揭示了鸡粪沼气渣（CMBR）与低密度聚乙烯（LDPE）共热解的协同效应。用同步热分析仪对共热解过程的失重和动力学进行了表征。在管式炉上分析了混合比和热解温度对共热解三相产物特性的影响。结果表明，与理论计算相比，两种材料的失重速率（Mf）和综合热解指数（CPI）增加，活化能降低，证实了两种材料在共热解过程中存在协同效应。混合比为1:1时，正协同效应最为显著。共热解抑制生物油的生成，降低生物油的O/C比；促进热解气体的释放，增加CH4和碳氢气体（CnHm）的产率。共热解降低了生物炭中含氮有机物的含量，增强了生物炭的芳香性，改变了生物炭表面的孔隙结构。在较高的热解温度下，共热解生物油进一步转化为小分子气体，导致CO和H2的产率增加。

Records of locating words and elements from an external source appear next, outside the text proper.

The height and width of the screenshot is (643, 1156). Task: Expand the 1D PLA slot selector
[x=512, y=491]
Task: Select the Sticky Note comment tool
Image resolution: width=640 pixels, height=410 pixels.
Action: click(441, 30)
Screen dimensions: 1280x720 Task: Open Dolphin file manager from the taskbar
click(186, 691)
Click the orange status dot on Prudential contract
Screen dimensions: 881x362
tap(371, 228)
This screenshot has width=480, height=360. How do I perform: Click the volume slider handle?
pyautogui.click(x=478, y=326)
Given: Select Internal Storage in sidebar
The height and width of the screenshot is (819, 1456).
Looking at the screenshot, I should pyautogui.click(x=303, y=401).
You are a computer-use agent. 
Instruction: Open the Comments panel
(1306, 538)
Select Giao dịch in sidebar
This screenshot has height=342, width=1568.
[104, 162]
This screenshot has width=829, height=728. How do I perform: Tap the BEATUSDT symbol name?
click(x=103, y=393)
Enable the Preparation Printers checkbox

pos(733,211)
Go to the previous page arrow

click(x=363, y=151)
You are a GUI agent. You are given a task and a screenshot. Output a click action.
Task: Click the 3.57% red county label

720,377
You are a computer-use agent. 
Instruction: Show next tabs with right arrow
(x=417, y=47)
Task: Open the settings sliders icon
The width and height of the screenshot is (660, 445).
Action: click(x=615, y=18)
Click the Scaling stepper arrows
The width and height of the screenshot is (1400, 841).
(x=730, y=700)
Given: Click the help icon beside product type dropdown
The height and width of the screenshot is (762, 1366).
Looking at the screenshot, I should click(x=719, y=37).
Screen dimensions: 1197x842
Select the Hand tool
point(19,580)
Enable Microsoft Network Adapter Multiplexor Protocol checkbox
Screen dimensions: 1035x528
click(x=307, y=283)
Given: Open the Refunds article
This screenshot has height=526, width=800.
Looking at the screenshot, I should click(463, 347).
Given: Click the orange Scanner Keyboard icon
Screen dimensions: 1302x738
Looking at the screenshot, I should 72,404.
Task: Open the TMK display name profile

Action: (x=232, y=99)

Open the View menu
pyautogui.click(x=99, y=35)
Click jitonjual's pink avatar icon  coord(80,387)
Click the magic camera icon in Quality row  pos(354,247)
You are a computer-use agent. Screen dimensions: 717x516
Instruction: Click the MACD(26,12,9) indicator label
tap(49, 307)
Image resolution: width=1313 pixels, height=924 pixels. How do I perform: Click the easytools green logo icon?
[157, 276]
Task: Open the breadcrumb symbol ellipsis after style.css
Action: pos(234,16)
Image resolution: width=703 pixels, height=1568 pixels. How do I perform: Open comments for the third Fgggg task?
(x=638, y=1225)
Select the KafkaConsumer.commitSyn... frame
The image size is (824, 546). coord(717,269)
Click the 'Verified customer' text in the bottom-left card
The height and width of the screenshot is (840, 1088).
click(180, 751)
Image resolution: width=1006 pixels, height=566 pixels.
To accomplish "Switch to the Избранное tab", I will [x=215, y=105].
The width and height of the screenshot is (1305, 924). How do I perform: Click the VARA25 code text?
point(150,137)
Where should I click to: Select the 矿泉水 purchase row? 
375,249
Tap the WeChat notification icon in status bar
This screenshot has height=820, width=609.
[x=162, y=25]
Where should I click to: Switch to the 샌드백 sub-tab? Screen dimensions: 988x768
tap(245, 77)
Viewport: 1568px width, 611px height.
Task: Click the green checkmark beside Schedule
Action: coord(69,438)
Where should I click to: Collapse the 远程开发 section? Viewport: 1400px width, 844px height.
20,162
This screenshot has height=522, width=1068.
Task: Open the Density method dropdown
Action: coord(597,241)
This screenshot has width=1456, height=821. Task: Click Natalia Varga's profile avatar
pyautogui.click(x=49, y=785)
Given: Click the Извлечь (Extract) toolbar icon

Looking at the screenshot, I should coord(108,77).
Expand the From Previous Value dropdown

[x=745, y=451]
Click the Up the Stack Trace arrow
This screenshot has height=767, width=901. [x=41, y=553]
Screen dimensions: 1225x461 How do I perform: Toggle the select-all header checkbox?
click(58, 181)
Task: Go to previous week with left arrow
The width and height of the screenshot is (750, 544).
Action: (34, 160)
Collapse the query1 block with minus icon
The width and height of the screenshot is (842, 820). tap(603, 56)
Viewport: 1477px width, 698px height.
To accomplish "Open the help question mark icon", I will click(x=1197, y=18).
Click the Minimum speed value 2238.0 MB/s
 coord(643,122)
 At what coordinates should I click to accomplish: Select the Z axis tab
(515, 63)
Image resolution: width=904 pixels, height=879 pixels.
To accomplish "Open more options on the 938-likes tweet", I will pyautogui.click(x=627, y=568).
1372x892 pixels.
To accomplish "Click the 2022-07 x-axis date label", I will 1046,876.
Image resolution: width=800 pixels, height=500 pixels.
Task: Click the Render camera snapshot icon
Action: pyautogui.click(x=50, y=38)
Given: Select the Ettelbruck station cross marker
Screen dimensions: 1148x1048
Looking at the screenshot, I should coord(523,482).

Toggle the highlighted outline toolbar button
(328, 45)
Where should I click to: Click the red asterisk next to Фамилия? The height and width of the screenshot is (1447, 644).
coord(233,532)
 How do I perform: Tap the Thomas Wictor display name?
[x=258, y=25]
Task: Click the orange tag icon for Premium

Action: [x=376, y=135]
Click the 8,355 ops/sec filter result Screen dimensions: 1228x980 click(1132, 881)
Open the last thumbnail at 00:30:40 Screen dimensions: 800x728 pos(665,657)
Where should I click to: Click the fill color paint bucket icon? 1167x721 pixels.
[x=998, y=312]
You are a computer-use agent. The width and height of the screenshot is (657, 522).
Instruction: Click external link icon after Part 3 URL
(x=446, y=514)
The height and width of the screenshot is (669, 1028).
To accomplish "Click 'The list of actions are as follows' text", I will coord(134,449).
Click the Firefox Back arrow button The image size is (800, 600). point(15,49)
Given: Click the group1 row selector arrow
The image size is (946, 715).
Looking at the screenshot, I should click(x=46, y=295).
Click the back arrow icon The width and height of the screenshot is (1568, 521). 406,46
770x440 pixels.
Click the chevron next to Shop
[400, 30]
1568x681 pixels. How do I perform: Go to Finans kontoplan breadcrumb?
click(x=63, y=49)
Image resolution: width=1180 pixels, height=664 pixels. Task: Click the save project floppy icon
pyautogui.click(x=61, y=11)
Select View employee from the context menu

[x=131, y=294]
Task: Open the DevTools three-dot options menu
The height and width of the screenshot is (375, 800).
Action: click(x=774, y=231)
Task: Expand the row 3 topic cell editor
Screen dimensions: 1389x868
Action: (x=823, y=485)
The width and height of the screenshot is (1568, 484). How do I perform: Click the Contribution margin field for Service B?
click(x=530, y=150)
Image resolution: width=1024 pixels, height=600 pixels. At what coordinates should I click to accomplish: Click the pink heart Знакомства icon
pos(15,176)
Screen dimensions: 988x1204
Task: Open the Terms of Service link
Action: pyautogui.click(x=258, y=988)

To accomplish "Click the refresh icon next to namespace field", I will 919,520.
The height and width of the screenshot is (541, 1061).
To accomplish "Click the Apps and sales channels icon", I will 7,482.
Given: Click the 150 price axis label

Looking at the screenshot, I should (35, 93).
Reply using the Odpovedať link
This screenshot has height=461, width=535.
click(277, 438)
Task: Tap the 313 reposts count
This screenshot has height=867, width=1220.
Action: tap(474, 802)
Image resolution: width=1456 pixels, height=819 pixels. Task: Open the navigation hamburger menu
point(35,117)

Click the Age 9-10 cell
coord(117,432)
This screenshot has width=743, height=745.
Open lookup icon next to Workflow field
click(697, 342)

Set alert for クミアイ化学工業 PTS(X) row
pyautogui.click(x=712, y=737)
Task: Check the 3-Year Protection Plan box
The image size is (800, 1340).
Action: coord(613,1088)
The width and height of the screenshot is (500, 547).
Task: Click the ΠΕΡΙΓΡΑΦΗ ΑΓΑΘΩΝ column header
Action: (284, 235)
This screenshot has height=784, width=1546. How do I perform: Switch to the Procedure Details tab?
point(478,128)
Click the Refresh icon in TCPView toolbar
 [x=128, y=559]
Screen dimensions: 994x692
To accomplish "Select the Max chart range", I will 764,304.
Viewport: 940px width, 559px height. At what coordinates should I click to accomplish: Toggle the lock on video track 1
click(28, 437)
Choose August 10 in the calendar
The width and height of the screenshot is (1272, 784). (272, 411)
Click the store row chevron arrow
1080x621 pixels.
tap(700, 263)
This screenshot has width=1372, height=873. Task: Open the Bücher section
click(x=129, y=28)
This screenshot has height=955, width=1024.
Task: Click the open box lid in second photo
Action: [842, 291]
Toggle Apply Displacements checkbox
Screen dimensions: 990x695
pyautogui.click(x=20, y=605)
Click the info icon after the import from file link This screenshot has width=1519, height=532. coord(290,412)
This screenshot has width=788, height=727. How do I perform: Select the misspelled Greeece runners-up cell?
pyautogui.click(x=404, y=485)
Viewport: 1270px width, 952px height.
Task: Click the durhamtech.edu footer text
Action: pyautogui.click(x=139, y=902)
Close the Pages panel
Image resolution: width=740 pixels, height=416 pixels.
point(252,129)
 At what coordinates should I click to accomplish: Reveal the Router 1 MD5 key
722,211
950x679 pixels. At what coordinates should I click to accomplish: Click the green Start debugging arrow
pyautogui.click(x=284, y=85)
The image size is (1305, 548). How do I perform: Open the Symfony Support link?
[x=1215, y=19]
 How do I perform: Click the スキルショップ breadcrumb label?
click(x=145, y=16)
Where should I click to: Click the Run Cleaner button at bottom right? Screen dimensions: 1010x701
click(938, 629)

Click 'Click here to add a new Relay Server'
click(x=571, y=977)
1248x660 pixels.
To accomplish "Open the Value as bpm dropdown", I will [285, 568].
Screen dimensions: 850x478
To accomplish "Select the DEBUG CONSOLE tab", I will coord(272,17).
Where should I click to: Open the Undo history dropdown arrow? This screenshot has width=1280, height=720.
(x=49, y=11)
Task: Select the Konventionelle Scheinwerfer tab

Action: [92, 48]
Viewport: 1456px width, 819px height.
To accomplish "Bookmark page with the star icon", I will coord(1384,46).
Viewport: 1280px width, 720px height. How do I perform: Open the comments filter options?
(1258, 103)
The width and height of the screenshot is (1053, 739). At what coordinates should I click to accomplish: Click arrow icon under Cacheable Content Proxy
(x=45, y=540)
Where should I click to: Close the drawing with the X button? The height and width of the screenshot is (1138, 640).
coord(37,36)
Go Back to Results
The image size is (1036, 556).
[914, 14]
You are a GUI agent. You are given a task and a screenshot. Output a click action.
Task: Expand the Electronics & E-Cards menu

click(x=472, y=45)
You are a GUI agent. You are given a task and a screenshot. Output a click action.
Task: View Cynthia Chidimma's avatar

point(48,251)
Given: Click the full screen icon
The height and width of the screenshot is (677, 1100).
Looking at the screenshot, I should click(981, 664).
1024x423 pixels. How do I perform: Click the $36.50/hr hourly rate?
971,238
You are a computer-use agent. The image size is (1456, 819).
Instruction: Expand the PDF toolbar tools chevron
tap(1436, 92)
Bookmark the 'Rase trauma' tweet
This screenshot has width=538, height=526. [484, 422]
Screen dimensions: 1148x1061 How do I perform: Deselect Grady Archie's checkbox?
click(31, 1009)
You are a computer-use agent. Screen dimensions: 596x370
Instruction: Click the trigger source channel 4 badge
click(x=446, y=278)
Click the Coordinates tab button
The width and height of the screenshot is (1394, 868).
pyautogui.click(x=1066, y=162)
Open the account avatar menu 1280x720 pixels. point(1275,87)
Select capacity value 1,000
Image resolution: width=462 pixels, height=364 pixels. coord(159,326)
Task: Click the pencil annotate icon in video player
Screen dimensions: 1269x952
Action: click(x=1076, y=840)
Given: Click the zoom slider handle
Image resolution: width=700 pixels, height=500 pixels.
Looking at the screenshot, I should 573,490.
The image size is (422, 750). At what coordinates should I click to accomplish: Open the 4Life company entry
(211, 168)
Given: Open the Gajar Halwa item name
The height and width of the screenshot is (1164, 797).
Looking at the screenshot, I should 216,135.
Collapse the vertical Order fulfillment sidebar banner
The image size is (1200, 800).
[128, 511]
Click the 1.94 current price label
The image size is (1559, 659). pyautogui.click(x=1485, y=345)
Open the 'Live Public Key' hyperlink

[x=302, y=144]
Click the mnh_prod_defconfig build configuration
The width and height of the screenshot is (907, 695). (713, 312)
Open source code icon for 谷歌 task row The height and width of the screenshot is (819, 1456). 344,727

本文章由计算机程序翻译，如有差异，请以英文原文为准。

求助全文

约1分钟内获得全文求助全文

来源期刊

Biomass & Bioenergy 工程技术-能源与燃料

CiteScore

11.50

自引率

3.30%

发文量

258

审稿时长

60 days

期刊介绍： Biomass & Bioenergy is an international journal publishing original research papers and short communications, review articles and case studies on biological resources, chemical and biological processes, and biomass products for new renewable sources of energy and materials. The scope of the journal extends to the environmental, management and economic aspects of biomass and bioenergy. Key areas covered by the journal: • Biomass: sources, energy crop production processes, genetic improvements, composition. Please note that research on these biomass subjects must be linked directly to bioenergy generation. • Biological Residues: residues/rests from agricultural production, forestry and plantations (palm, sugar etc), processing industries, and municipal sources (MSW). Papers on the use of biomass residues through innovative processes/technological novelty and/or consideration of feedstock/system sustainability (or unsustainability) are welcomed. However waste treatment processes and pollution control or mitigation which are only tangentially related to bioenergy are not in the scope of the journal, as they are more suited to publications in the environmental arena. Papers that describe conventional waste streams (ie well described in existing literature) that do not empirically address ''new'' added value from the process are not suitable for submission to the journal. • Bioenergy Processes: fermentations, thermochemical conversions, liquid and gaseous fuels, and petrochemical substitutes • Bioenergy Utilization: direct combustion, gasification, electricity production, chemical processes, and by-product remediation • Biomass and the Environment: carbon cycle, the net energy efficiency of bioenergy systems, assessment of sustainability, and biodiversity issues.